I keep getting asked about which AI tools are actually useful, especially from friends and family trying to make sense of all the hype. So here's my running list of what's worth checking out right now.

Chat Assistants

ChatGPT

My go-to for first drafts and problem-solving. Free tier works fine, but I spend enough time in it that paying for GPT-4 made sense.

Claude

Better at handling longer texts than ChatGPT. Really good at making AI-generated text sound human. The free version is solid.

Jan

Runs on your own computer instead of the cloud. Needs decent hardware, but worth it if you care about privacy or need to work offline.

Grok

New kid on the block. Has real-time knowledge which is neat, though still finding its groove.

Generative Platforms

Midjourney

Yeah, you have to use Discord. Yeah, it's weird at first. But it makes the most beautiful images of any AI I've tried. Seriously addictive once you get the hang of it.

DALL·E

Easier to use than Midjourney. Better for realistic stuff. Sometimes that's all you need.

Flux

New but promising. Actually follows your prompts without needing to play the "guess what the AI wants" game.

Runway

They're doing cool things with video. Type what you want, get a video clip back. Still rough around the edges but wild when it works.

API & Development

Together AI

Fast inference, good fine-tuning options. Solid if you're building AI into your apps.

fal.ai

Great for real-time media processing. Their API is actually pleasant to work with.

Replicate

Makes it dead simple to use open source AI models. Good pricing model too.

Mystic.ai

Enterprise-focused deployment. Multi-cloud support if that's your thing.

Hugging Face

Where you go to find AI models. Massive community. Their Transformers library is everywhere for a reason.

Additional Tools

Langflow

Visual builder for AI workflows. Nice if you want to chain stuff together without coding.

Gumloop

Hosted automation for AI workflows. Set it up once and let it run.

NotebookLM

Google's take on AI documents. Good at connecting dots across lots of text.

Lex

Writing editor with AI-powered polish. Great checks for brevity, confidence, passive voice, and grammar. Makes final cleanup a breeze.
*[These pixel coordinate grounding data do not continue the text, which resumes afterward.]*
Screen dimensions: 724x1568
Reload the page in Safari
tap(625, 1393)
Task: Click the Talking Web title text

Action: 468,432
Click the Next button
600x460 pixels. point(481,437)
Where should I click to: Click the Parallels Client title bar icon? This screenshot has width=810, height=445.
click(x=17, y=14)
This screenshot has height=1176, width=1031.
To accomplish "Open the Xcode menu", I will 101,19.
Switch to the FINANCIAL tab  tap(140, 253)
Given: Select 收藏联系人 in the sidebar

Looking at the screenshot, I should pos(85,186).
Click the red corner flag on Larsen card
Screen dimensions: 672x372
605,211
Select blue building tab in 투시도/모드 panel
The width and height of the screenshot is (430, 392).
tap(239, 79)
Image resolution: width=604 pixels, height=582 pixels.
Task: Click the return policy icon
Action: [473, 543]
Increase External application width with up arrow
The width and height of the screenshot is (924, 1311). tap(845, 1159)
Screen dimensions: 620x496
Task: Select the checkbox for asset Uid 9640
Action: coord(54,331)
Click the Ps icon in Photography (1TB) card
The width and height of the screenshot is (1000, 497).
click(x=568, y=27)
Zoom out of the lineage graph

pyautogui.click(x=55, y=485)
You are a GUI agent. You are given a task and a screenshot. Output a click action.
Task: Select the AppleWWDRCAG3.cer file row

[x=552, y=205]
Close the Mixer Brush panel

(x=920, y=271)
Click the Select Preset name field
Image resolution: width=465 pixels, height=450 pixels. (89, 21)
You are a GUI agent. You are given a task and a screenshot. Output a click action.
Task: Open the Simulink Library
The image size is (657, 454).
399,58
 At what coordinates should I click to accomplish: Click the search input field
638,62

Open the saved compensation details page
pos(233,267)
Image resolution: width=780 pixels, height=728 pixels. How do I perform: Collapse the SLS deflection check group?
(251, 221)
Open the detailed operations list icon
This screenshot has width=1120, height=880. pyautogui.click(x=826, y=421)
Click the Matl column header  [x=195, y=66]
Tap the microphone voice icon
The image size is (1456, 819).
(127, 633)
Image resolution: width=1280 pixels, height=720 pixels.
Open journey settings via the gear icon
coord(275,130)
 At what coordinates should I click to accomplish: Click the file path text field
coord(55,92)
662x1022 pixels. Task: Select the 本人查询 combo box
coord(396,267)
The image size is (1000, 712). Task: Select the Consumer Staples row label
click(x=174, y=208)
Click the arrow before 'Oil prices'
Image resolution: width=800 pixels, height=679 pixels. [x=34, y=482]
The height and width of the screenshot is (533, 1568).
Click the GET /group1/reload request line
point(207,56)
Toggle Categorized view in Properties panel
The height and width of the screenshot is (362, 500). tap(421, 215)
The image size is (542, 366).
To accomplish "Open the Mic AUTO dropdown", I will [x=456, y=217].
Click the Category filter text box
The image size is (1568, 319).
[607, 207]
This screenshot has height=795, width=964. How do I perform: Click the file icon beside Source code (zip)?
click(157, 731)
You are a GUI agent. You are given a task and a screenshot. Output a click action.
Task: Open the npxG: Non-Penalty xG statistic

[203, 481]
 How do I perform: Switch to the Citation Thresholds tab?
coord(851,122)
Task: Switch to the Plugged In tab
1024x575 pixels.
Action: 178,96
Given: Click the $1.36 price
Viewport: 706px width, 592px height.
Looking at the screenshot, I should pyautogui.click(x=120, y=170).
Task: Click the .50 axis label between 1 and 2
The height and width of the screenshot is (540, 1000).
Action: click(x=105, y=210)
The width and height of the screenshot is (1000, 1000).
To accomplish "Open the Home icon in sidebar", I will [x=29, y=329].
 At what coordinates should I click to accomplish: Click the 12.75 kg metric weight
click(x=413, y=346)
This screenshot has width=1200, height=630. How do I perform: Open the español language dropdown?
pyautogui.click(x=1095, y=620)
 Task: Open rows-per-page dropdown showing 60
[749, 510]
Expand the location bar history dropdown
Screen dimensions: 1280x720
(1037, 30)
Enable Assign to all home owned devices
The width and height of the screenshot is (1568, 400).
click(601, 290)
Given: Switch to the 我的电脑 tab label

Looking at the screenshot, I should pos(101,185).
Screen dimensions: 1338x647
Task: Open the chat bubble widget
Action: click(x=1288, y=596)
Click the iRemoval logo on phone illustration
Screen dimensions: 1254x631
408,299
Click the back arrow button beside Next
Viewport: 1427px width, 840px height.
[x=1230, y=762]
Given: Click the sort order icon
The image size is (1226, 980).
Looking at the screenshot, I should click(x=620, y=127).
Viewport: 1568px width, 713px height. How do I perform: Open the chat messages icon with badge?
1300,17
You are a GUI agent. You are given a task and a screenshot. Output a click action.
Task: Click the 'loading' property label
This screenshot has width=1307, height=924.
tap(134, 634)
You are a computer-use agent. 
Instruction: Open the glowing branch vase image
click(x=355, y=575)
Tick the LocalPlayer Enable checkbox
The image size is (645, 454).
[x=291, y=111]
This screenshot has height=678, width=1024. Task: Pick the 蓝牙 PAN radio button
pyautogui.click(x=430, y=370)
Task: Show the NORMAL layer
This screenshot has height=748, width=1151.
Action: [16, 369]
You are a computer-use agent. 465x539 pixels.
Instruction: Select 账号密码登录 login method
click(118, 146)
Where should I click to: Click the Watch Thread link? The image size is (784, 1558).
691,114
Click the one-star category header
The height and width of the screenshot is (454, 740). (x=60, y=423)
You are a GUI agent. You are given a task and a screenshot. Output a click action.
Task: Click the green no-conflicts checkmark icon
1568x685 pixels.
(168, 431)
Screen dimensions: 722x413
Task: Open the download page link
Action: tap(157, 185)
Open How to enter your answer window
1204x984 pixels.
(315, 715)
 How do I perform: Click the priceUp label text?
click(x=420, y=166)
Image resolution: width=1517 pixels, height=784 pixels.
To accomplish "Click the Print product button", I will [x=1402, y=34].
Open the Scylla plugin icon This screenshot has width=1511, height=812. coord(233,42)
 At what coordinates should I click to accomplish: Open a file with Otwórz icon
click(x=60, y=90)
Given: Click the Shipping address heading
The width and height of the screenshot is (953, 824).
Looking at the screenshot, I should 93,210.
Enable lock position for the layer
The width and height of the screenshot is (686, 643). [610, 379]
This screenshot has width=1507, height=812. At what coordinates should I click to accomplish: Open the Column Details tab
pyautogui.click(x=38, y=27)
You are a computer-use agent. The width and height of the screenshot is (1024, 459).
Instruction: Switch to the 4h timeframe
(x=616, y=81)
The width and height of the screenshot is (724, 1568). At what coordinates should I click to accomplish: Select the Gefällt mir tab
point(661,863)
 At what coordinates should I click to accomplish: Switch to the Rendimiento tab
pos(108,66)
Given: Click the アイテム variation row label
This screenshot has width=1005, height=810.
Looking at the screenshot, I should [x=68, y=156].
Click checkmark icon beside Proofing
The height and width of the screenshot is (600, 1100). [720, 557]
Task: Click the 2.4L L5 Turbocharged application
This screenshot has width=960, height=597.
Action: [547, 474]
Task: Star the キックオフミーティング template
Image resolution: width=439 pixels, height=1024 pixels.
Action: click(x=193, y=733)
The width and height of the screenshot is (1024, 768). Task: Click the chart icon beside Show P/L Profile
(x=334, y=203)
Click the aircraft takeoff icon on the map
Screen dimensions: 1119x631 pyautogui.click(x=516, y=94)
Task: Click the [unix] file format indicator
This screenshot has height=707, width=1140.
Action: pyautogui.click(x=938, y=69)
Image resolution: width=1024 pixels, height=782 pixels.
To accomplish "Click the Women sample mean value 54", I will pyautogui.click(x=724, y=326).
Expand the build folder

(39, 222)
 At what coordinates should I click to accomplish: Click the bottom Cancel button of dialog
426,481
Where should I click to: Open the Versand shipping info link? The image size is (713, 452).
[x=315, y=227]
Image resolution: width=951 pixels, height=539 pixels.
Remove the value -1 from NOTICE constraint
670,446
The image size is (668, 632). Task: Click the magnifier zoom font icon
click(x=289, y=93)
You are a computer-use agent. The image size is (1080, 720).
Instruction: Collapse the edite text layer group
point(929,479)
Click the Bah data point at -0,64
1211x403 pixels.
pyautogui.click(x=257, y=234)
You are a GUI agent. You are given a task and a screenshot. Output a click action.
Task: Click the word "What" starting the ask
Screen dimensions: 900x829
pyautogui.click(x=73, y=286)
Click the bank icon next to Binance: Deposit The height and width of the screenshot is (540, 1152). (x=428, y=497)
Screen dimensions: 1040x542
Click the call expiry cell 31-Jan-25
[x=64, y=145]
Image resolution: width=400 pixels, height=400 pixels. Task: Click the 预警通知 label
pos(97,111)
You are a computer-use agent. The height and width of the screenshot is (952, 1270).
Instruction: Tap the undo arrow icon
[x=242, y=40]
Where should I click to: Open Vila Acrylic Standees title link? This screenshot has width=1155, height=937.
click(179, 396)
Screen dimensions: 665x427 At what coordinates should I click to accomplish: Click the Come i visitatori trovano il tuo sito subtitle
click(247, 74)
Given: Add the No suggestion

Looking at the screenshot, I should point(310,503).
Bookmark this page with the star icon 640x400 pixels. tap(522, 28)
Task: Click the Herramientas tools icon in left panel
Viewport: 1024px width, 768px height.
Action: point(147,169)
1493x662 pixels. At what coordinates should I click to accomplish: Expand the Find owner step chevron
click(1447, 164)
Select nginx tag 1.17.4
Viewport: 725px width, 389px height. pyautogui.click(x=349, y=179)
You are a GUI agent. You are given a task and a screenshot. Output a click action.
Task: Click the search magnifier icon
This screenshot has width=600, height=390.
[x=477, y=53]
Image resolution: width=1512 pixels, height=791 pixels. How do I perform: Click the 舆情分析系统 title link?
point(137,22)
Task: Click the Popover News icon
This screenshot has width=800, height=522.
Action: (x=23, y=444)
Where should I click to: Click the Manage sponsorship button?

Making Tools Work Together

Here's a workflow I use regularly: I have a custom ChatGPT setup that formats recipes - whether from blog links, text dumps, or just ingredients and a target outcome. ChatGPT does the heavy lifting of structuring everything, but the writing comes out robotic. So I feed that through Claude, telling it specifically to remove the AI voice. Then it's over to Lex for final polish - its checks for brevity, confidence, passive voice, and grammar clean everything up nicely.

What I've Learned

  • Start simple. Get comfortable with one tool before adding others.
  • Don't pay until you know you'll use it enough.
  • Everything needs cleanup - these aren't magic.
  • Save prompts that work well.
  • For dev stuff, use hosted before self-hosting.

I keep finding new uses for these tools as they evolve. I'll update this when I find something worth adding.